The recent launch of Russia's Roscosmos Soyuz 2-1b rocket from the Plesetsk Cosmodrome witnessed some dramatic events after the rocket was struck by a bolt of lightning as it made its ascent. However, the lightning did not affect the rocket's course and it successfully completed its 3.5 hours journey to reach earth's low-orbit where it delivered the payload, a Glonass-M navigation satellite.
Soon after the lightning strike, Dmitry Rogozin, chief of Russia's ROSCOSMOS space agency wrote on Twitter, "Lightning is not an obstacle to you." The space agency chief also congratulated the flight team who was in charge of this rocket launch.
The Russian Ministry of Defense later revealed that the satellite delivered to earth's low-orbit is working perfectly fine.
"A stable telemetric connection is established and maintained with the spacecraft. The onboard systems of the Glonass-M spacecraft are functioning normally," said the Russian ministry in a recent statement.
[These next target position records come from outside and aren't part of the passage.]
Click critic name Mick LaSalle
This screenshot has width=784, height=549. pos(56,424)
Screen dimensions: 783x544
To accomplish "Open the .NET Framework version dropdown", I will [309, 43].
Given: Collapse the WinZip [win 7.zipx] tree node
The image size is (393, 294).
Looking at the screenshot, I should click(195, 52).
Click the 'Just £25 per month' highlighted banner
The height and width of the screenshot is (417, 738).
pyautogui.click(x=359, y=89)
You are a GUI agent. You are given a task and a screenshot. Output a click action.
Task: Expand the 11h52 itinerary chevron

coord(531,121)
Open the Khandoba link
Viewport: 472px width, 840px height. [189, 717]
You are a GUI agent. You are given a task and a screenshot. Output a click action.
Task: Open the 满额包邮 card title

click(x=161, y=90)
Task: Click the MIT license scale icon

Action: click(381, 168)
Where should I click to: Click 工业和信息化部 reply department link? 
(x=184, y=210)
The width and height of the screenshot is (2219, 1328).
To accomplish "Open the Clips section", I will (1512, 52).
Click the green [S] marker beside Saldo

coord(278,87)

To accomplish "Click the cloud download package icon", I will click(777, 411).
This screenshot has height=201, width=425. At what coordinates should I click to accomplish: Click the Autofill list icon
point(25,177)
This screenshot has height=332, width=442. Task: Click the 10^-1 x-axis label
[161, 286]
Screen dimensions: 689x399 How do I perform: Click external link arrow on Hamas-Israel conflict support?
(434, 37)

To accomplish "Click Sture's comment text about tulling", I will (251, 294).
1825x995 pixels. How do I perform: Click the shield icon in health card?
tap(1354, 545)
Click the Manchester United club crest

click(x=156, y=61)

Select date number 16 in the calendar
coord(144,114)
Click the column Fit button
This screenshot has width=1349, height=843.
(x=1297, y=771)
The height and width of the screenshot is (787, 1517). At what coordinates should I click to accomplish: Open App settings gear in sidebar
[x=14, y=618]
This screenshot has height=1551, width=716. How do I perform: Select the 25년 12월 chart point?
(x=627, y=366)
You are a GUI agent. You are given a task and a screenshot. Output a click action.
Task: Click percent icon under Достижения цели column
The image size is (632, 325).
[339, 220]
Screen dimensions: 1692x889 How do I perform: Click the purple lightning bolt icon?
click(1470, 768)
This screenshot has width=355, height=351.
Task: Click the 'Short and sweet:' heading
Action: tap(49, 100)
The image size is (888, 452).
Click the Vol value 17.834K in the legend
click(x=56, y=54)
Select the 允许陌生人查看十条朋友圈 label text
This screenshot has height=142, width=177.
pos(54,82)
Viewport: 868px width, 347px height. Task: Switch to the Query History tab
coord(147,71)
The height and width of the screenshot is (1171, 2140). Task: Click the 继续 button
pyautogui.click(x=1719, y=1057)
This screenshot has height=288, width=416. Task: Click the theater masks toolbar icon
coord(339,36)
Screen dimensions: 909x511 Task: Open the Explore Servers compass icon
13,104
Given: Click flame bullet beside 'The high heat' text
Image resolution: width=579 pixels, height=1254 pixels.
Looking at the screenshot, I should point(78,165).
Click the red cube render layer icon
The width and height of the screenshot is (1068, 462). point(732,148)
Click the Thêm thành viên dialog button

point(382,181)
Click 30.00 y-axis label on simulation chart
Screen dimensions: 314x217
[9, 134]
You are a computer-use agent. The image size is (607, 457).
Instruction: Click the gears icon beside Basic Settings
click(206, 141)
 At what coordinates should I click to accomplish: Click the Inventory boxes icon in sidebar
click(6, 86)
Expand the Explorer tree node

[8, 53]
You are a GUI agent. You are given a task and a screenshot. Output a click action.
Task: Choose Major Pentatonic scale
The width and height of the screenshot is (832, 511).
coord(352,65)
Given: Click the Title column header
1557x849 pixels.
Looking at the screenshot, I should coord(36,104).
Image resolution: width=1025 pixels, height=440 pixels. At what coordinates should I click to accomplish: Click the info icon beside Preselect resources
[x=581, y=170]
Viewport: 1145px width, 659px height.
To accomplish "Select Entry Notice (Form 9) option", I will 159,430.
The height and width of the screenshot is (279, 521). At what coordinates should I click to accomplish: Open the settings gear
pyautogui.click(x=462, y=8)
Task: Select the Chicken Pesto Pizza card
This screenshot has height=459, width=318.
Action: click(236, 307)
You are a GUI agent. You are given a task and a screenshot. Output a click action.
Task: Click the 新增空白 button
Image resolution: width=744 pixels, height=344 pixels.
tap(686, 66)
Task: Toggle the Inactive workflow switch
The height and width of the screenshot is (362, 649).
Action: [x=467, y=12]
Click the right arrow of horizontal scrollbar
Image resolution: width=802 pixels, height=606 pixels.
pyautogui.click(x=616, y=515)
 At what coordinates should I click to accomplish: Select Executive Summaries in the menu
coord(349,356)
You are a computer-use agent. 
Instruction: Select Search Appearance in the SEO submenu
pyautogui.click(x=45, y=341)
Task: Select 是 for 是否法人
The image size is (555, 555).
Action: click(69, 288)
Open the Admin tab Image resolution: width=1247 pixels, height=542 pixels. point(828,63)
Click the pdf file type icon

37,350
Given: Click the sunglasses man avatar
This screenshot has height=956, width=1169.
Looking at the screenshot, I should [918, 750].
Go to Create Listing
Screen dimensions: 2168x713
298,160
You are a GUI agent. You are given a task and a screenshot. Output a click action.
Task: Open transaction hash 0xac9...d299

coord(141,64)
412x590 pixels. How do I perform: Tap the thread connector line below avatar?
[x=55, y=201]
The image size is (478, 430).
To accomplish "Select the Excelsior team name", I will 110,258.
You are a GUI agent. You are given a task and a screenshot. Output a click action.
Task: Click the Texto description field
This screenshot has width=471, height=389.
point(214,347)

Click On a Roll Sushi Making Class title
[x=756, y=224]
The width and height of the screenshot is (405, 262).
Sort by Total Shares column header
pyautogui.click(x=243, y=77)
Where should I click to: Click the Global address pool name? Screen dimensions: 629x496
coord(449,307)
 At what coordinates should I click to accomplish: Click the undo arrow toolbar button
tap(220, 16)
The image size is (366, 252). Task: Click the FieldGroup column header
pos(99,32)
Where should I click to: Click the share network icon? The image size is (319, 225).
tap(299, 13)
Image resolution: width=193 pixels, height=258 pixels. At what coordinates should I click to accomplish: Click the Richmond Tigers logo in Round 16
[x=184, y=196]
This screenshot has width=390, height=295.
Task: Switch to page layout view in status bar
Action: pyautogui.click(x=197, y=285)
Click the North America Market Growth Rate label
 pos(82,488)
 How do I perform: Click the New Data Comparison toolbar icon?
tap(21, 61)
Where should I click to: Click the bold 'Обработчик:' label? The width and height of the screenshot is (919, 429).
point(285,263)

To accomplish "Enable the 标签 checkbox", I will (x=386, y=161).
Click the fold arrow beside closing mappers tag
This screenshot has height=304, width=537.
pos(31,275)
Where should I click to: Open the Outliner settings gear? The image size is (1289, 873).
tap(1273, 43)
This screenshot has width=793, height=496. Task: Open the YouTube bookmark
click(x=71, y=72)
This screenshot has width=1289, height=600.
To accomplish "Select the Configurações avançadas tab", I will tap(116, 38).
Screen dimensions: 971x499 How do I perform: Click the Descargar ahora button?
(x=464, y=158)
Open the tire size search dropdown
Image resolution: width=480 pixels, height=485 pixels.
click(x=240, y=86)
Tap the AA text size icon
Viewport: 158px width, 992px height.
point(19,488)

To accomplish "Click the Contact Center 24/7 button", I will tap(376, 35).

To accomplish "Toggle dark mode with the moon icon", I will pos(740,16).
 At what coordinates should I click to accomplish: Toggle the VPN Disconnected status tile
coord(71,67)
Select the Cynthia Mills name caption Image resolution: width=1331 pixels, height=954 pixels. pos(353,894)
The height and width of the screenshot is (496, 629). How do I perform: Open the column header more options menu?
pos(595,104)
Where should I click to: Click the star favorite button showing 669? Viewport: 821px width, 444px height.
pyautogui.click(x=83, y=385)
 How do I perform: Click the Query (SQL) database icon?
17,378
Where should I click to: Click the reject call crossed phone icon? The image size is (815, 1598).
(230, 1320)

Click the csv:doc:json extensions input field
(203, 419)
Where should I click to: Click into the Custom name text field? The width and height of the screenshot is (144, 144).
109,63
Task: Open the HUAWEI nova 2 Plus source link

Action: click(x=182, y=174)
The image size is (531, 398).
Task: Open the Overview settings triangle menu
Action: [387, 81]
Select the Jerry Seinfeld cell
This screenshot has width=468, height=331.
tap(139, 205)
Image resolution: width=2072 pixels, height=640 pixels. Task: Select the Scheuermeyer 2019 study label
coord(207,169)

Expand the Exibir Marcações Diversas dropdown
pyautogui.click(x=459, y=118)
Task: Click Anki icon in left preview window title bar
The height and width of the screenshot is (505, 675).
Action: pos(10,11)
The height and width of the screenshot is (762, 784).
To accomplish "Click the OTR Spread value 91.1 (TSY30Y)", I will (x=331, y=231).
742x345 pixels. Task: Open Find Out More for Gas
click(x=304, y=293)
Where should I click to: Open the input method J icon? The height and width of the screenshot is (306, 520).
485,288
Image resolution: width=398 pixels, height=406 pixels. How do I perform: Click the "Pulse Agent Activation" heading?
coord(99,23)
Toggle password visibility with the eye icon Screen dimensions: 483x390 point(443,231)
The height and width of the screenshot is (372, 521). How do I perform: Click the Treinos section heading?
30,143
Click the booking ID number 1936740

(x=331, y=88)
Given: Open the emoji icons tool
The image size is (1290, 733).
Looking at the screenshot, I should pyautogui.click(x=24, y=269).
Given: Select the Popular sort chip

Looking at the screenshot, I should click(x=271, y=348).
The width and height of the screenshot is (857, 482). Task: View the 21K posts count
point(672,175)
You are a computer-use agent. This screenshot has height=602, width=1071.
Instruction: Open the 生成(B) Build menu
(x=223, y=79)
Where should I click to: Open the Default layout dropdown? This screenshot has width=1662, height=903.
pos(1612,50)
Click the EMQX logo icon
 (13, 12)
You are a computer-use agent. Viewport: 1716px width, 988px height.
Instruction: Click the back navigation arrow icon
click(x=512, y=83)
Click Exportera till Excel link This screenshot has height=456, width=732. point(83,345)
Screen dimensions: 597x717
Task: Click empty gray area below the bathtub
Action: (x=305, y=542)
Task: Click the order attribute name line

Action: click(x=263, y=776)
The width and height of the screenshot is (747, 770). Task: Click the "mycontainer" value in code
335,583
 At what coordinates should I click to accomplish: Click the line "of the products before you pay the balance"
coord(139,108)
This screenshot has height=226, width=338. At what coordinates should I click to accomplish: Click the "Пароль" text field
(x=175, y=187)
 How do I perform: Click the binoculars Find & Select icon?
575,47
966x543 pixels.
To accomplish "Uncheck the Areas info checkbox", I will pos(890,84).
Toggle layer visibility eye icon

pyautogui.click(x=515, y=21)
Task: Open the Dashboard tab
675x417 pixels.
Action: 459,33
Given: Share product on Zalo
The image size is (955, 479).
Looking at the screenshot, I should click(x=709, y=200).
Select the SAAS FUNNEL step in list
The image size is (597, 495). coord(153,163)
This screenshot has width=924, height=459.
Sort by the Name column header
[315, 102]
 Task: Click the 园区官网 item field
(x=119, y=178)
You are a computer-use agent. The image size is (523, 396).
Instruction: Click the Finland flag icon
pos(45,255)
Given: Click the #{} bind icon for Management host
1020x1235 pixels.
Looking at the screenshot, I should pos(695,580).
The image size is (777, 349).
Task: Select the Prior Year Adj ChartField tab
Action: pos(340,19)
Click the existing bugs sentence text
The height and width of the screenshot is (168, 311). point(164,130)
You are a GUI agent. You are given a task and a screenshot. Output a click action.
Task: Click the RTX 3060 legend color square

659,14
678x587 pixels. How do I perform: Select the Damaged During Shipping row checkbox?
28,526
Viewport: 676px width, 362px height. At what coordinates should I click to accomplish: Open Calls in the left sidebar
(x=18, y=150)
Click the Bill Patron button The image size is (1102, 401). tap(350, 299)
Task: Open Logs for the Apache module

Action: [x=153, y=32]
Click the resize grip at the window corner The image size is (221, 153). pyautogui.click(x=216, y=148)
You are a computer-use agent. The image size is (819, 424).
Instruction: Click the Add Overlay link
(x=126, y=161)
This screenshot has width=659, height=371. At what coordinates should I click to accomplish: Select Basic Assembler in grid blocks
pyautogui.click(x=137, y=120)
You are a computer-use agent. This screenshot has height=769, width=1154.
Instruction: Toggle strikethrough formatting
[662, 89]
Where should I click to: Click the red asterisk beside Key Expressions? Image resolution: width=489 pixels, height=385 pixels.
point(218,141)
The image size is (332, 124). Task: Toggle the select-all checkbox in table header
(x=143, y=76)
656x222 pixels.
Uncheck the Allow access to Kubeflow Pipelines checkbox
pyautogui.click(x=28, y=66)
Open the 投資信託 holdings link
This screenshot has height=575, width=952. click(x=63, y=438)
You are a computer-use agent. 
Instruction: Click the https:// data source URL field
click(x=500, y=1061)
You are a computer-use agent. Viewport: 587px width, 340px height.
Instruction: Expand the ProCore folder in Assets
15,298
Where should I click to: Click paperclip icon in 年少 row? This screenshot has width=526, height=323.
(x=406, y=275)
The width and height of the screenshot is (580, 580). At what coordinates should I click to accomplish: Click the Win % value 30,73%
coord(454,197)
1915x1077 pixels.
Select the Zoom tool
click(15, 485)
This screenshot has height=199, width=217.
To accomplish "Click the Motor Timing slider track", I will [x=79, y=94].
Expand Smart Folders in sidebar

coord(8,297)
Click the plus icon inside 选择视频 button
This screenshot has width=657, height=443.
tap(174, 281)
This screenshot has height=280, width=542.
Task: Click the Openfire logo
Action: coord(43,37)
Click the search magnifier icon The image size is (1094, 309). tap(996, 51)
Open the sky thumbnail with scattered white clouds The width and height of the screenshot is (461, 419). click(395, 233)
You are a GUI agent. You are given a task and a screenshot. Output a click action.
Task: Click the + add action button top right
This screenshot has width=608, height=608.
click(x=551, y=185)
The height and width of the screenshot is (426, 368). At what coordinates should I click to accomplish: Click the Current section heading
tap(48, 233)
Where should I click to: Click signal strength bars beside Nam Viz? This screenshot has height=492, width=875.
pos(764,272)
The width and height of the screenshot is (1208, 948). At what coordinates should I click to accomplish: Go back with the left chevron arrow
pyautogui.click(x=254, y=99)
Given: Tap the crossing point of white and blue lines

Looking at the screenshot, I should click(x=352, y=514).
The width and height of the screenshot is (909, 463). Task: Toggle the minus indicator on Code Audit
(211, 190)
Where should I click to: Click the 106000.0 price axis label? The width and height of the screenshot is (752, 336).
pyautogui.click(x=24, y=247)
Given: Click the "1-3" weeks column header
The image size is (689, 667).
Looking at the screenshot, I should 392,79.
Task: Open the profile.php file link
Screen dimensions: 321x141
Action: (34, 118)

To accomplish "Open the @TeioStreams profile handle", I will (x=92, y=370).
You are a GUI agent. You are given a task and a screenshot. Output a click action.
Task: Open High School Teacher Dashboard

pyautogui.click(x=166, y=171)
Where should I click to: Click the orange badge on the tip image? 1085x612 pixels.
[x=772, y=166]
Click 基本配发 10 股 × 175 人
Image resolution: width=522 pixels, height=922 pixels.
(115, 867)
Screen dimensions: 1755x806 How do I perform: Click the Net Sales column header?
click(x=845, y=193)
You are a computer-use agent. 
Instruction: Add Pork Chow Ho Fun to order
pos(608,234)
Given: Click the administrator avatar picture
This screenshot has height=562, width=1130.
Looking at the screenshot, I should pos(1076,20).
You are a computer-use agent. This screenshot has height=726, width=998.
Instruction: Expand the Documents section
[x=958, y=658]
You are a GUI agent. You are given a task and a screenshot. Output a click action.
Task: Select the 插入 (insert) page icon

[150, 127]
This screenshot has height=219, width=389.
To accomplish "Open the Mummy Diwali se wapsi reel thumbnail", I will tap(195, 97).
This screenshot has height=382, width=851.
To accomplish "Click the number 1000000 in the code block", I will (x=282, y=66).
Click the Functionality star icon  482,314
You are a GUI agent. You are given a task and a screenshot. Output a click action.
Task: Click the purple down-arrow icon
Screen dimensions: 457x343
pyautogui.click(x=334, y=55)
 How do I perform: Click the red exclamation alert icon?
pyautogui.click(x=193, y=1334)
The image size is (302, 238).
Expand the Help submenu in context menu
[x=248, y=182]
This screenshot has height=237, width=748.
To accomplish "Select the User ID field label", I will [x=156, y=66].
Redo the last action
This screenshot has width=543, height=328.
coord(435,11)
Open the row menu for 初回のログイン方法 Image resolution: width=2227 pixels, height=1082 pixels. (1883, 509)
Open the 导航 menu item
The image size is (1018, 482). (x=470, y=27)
Usually, the rocket launches are carried out only after ensuring clear weather conditions. However, there are some cases where rockets got struck by lightning bolts and the most classic example being 12 mission aboard a Saturn V rocket on November 14, 1969.
After the launch, the rocket was struck by a lightning bolt, not once but twice. The unexpected strike resulted in the malfunction of various equipment in the rocket including instrumentation, displays, telemetry and fuel cells. However, proactive responses from the mission crew helped to proceed with the mission as planned and it continued its journey to the moon.
In the meantime, Russia has recently revealed that the country will land cosmonauts on the lunar surface by 2030. However, Dmitry Rogozin made it clear that Russia is not gearing up for a space race, aiming to overpower the dominance of the United States.